All of these factors are why I believe I'm able to compete well with
other systems with this relatively straightforward, evolutionary
approach. I have a completely open mind about partitioning, but my
approach makes sense in this context.

--
Peter Geoghegan


--
Sent via pgsql-hackers mailing list ([hidden email])
To make changes to your subscription:
http://www.postgresql.org/mailpref/pgsql-hackers
Reply | Threaded
Open this post in threaded view
|

Re: Parallel tuplesort (for parallel B-Tree index creation)

Peter Geoghegan-3
In reply to this post by Peter Geoghegan-3
On Wed, Aug 3, 2016 at 2:13 PM, Peter Geoghegan <[hidden email]> wrote:
> Since merging is a big bottleneck with this, we should probably also
> work to address that indirectly.

I attach a patch that changes how we maintain the heap invariant
during tuplesort merging.

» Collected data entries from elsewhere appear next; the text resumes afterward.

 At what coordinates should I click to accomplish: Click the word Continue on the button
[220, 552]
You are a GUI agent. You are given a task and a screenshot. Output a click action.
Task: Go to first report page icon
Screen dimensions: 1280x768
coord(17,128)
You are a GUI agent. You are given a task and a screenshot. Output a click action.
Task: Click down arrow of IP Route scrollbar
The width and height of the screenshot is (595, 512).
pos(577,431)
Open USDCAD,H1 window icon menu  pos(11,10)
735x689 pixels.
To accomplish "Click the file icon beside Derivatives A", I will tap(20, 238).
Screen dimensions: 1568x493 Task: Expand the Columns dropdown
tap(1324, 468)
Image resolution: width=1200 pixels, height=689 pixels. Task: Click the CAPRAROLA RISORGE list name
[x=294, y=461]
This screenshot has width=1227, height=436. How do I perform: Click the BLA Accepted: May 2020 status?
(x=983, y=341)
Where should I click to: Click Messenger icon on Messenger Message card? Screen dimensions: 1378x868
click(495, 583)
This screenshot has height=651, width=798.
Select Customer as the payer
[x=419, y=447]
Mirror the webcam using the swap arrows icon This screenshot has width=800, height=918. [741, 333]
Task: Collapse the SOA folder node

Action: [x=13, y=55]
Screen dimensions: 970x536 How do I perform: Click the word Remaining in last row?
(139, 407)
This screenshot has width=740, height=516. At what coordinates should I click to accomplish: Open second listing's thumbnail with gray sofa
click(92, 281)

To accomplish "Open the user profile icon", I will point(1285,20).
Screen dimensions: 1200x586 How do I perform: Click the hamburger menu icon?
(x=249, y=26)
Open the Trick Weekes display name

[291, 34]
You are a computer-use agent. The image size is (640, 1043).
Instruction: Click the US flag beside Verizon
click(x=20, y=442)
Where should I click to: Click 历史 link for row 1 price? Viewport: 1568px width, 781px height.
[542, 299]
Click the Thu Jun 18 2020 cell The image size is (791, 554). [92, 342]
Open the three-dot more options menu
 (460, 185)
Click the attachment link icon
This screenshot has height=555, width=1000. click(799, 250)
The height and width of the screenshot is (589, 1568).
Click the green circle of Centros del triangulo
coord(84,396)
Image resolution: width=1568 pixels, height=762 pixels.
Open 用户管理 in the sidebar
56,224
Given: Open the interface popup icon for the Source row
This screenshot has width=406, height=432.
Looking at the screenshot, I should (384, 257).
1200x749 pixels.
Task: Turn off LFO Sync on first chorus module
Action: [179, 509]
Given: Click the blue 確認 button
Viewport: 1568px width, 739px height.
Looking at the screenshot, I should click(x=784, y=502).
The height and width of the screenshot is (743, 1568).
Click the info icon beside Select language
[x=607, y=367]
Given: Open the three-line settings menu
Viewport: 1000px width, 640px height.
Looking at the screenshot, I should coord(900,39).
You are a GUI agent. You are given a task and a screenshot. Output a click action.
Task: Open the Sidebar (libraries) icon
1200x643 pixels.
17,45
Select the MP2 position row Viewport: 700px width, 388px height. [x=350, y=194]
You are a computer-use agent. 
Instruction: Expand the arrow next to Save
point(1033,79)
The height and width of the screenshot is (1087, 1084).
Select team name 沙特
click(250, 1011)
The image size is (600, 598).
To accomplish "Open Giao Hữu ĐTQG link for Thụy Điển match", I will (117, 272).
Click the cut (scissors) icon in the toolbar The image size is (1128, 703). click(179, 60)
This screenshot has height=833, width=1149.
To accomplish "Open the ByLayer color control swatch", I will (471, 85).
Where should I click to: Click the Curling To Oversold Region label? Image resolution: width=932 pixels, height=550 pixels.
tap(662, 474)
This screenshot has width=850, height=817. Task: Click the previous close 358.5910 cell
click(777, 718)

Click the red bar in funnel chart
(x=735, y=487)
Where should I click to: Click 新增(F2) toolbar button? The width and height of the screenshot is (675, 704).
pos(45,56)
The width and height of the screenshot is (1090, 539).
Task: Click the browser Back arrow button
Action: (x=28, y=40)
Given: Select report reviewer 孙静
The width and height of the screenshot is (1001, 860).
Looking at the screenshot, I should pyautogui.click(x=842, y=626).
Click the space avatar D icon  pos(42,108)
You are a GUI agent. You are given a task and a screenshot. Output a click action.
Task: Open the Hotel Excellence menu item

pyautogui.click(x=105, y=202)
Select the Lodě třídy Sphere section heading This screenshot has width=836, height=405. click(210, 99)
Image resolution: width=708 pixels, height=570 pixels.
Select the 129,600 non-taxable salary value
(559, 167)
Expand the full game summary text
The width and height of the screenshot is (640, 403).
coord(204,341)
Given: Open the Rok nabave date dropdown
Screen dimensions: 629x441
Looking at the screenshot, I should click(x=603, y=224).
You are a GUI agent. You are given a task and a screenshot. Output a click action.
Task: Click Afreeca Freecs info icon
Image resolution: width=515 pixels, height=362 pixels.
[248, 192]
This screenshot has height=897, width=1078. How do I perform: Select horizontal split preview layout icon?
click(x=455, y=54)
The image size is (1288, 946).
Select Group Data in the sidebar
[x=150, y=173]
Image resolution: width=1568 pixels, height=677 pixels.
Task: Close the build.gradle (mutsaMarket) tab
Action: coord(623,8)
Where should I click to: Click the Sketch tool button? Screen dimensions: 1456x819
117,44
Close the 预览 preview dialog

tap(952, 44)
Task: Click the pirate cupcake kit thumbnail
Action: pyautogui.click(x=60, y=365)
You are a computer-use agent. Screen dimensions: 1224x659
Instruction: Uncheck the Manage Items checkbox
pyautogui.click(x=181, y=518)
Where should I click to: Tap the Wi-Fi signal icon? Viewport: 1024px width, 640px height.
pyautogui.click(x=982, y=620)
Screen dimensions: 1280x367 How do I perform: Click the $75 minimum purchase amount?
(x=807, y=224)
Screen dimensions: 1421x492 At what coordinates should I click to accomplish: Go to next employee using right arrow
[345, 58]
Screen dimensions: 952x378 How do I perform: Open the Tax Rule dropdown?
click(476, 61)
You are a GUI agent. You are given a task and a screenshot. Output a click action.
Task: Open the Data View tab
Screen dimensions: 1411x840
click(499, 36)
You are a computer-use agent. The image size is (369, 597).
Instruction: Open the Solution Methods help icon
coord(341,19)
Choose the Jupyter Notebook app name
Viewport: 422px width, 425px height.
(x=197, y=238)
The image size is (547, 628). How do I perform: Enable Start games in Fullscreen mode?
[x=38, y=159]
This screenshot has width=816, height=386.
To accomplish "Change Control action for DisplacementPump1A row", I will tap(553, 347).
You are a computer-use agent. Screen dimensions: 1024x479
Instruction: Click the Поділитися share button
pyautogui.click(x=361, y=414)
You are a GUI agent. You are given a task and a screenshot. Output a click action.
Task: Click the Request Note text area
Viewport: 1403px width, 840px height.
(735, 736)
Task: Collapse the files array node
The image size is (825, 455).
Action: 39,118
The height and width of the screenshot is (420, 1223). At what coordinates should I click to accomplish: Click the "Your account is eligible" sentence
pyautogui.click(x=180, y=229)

I already mentioned this over on the
"Parallel tuplesort, partitioning, merging, and the future" thread. As
noted already on that thread, this patch makes merging clustered
numeric input about 2.1x faster overall in one case, which is
particularly useful in the context of a serial final/leader merge
during a parallel CREATE INDEX. Even *random* non-C-collated text
input is made significantly faster. This work is totally orthogonal to
parallelism, though; it's just very timely, given our discussion of
the merge bottleneck on this thread.

If I benchmark a parallel build of a 100 million row index, with
presorted input, I can see a 71% reduction in *comparisons* with 8
tapes/workers, and an 80% reduction in comparisons with 16
workers/tapes in one instance (the numeric case I just mentioned).
With random input, we can still come out significantly ahead, but not
to the same degree. I was able to see a reduction in comparisons
during a leader merge, from 1,468,522,397 comparisons to 999,755,569
comparisons, which is obviously still quite significant (worker
merges, if any, benefit too). I think I need to redo my parallel
CREATE INDEX benchmark, so that you can take this into account. Also,
I think that this patch will make very large external sorts that
naturally have tens of runs to merge significantly faster, but I
didn't bother to benchmark that.

The patch is intended to be applied on top of parallel B-Tree patches
0001-* and 0002-* [1]. I happened to test it with parallelism, but
these are all independently useful, and will be entered as a separate
CF entry (perhaps better to commit the earlier two patches first, to
avoid merge conflicts). I'm optimistic that we can get those 3 patches
in the series out of the way early, without blocking on discussing
parallel sort.

The patch makes tuplesort merging shift down and displace the root
tuple with the tape's next preread tuple, rather than compacting and
then inserting into the heap anew. This approach to maintaining the
heap as tuples are returned to caller will always produce fewer
comparisons overall. The new approach is also simpler. We were already
shifting down to compact the heap within the misleadingly named [2]
function tuplesort_heap_siftup() -- why not instead just use the
caller tuple (the tuple that we currently go on to insert) when
initially shifting down (not the heap's preexisting last tuple, which
is guaranteed to go straight to the leaf level again)? That way, we
don't need to enlarge the heap at all through insertion, shifting up,
etc. We're done, and are *guaranteed* to have performed less work
(fewer comparisons and swaps) than with the existing approach (this is
the reason for my optimism about getting this stuff out of the way
early).

This new approach is more or less the *conventional* way to maintain
the heap invariant when returning elements from a heap during k-way
merging. Our existing approach is convoluted; merging was presumably
only coded that way because the generic functions
tuplesort_heap_siftup() and tuplesort_heap_insert() happened to be
available. Perhaps the problem was masked by unrelated bottlenecks
that existed at the time, too.

I think that I could push this further (a minimum of 2 comparisons per
item returned when 3 or more tapes are active still seems like 1
comparison too many), but what I have here gets us most of the
benefit. And, it does so while not actually adding code that could be
called "overly clever", IMV. I'll probably leave clever, aggressive
optimization of merging for a later release.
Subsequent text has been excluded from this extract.